Photo credit: Karen Ciccone.

The Wolfpack Citizen Science Challenge and the North Carolina Museum of Natural Sciences are partnering to see who can capture the most photos of wildlife and plants across the Triangle as part of this year’s City Nature Challenge, which runs April 14-18.

“You don’t need to be a professional photographer to participate,” says Holly Menninger, the director of public science in NC State’s College of Sciences and one of the event organizers. “You don’t even need to be able to identify the type of animal or plant that you’re photographing – we’re using an online tool called iNaturalist that crowdsources species identification.”

To participate, all you need to do is download the iNaturalist app, take photos of plants and animals in Raleigh, Durham or Chapel Hill, and follow the instructions on the Wolfpack Citizen Science Challenge page.

There will also be a nature walk and photo safari on NC State’s campus April 13 to help folks get familiar with the app. Other events during the City Nature Challenge are featured on the Wolfpack Citizen Science Challenge page.

The Triangle will be competing against City Nature Challenge events in other cities – from Los Angeles to Boston – so there’s civic pride at stake.
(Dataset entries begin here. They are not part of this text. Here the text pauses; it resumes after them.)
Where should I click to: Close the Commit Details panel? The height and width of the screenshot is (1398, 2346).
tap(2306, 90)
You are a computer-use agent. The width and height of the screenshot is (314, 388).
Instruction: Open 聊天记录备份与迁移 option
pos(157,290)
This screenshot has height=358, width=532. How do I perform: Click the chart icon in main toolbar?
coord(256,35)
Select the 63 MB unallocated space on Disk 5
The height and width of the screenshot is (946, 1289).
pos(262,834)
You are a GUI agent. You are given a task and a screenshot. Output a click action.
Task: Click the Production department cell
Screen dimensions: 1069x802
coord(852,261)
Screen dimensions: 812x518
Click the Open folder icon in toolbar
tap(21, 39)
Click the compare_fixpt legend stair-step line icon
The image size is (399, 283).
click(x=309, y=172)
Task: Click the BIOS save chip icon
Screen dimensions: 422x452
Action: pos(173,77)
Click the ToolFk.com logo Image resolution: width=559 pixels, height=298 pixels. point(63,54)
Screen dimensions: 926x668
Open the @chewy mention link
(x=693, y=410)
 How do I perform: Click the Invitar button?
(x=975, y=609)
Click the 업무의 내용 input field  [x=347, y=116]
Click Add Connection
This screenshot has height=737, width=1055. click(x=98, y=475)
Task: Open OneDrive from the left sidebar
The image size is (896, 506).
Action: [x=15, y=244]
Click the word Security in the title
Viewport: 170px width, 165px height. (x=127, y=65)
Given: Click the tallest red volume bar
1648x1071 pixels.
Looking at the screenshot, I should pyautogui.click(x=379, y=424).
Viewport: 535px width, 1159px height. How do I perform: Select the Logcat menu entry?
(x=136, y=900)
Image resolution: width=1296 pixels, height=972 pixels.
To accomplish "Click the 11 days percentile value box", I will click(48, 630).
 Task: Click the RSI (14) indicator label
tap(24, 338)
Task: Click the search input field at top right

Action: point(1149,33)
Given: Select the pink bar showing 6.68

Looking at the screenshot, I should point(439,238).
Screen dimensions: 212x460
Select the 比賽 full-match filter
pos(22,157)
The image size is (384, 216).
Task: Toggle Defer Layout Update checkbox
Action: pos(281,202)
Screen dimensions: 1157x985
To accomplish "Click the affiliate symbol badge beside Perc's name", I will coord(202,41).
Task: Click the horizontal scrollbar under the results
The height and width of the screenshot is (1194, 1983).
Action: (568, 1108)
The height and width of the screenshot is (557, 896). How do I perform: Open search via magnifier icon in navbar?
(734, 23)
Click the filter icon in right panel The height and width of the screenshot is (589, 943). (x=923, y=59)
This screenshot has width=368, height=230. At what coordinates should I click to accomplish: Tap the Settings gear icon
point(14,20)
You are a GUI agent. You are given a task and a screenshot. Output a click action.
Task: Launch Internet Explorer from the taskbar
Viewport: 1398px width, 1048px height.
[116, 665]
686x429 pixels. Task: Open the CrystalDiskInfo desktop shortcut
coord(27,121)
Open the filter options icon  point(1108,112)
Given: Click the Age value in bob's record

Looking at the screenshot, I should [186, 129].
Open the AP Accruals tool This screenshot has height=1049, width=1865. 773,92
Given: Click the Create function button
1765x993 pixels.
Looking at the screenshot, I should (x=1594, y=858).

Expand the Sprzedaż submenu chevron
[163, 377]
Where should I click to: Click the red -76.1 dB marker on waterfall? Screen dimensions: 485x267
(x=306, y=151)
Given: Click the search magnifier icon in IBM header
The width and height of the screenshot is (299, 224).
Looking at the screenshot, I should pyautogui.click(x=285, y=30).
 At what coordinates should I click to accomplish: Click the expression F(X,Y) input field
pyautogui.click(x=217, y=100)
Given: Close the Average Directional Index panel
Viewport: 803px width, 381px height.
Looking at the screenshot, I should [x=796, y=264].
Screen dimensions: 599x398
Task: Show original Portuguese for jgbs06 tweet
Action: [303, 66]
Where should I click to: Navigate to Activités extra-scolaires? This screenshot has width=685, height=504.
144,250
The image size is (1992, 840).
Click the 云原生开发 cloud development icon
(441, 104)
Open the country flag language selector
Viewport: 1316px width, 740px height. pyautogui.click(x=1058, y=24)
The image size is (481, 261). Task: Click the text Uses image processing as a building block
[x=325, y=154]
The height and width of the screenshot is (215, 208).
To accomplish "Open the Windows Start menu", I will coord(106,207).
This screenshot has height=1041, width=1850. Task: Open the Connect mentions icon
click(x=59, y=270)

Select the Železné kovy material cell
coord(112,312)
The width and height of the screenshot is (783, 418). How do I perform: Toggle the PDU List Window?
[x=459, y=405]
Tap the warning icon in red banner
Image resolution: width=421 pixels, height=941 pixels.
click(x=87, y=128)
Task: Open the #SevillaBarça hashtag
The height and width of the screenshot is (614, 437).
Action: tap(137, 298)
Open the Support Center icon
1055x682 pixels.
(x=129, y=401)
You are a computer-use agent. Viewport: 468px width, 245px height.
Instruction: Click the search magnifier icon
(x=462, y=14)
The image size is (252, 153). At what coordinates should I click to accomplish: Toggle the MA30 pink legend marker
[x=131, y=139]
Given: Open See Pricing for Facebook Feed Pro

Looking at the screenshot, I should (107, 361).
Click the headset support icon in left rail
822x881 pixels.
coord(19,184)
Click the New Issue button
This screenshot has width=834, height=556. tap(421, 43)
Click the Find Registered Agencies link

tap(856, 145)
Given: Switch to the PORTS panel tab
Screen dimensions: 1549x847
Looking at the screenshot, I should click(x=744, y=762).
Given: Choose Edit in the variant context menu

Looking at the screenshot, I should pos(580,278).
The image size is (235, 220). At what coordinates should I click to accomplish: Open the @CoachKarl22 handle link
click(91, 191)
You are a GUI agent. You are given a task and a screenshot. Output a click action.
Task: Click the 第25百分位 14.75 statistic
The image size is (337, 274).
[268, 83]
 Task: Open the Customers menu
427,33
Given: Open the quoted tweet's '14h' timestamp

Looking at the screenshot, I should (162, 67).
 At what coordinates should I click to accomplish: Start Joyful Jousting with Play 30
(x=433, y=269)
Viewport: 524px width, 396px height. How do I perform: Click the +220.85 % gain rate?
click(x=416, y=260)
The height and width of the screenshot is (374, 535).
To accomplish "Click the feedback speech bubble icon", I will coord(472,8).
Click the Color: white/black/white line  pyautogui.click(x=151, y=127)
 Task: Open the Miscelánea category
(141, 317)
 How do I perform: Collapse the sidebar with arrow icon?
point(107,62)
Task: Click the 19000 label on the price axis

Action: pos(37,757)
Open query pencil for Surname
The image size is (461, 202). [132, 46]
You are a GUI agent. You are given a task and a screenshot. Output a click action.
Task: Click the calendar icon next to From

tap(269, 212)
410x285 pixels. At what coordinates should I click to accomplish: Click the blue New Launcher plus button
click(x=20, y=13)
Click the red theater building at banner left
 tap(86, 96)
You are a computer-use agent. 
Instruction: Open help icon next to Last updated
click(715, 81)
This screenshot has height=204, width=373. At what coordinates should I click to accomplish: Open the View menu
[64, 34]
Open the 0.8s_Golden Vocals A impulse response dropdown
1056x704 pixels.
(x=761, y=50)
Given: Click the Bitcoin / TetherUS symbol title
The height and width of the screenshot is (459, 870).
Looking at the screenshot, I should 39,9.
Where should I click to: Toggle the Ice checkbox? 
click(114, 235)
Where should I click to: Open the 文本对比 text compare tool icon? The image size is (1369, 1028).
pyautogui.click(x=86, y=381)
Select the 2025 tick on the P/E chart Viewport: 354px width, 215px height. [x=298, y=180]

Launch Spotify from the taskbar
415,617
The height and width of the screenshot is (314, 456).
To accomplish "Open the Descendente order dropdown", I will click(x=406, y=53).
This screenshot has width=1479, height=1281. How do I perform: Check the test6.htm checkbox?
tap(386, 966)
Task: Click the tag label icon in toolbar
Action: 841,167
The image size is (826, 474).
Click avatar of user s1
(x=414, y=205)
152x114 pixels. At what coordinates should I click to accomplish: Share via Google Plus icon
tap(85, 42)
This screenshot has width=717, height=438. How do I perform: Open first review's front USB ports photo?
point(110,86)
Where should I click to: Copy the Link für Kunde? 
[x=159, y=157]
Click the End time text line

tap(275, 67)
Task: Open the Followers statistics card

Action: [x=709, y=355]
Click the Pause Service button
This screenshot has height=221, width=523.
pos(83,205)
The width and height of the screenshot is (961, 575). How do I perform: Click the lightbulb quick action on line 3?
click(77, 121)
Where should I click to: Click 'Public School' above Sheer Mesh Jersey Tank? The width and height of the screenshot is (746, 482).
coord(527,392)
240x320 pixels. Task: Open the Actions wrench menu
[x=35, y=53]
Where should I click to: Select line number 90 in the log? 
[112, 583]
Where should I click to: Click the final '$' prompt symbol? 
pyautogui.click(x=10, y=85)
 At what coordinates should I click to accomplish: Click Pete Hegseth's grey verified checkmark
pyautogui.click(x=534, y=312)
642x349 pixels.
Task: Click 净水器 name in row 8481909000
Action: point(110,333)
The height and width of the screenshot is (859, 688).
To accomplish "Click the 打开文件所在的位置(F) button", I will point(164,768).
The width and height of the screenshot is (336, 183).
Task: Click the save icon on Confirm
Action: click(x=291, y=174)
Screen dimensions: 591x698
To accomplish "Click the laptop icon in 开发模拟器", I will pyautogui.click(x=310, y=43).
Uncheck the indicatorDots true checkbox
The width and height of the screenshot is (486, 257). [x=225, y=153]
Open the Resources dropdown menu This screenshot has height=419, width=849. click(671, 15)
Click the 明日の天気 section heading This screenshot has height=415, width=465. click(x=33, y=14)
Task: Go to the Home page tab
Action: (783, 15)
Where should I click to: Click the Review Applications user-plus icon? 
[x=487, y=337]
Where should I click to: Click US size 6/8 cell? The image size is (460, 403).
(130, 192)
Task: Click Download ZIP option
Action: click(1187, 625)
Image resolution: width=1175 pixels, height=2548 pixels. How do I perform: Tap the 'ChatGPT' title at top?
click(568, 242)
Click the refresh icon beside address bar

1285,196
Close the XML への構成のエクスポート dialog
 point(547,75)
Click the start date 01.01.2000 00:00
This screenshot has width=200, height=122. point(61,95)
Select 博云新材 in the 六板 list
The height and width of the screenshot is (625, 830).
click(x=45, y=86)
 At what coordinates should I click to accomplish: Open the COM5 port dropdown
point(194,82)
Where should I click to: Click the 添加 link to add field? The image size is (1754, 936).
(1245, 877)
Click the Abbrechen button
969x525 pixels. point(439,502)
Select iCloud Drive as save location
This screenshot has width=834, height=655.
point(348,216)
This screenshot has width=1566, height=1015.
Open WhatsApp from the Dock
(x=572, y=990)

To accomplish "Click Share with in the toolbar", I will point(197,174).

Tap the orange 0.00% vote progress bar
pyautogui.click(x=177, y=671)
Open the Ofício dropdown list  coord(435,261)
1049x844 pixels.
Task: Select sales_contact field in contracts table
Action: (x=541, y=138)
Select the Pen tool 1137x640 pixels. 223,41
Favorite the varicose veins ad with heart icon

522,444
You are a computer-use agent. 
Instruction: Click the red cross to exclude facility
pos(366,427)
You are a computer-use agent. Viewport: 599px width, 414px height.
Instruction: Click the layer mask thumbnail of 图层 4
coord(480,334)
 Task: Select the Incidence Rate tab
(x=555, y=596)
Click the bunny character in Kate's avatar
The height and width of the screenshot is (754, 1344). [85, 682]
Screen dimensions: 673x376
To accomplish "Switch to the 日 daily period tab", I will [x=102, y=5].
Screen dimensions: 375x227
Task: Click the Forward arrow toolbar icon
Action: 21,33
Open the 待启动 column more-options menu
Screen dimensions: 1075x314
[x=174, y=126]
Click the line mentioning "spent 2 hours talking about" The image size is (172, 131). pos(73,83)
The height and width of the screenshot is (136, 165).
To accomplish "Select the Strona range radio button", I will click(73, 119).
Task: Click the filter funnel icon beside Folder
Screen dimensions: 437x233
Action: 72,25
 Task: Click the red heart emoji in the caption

But participants will also be eligible for prizes, such as t-shirts and books, from the Museum of Natural Sciences and NC State Libraries.

More importantly, the project should generate a lot of information about what lives around us.

“The photos and species identifications entered on iNaturalist as part of this project will create a dataset of biodiversity in the Triangle that can be used for educational and research purposes,” Menninger says. “And hopefully people will continue to enter images long after the City Nature Challenge is over, adding ever more information to the dataset.”

“All of the data generated will also be incorporated into the larger Natural North Carolina project, which is run by the Museum of Natural Sciences,” says Karen Ciccone, another event organizer and research librarian for science informatics at NC State Libraries.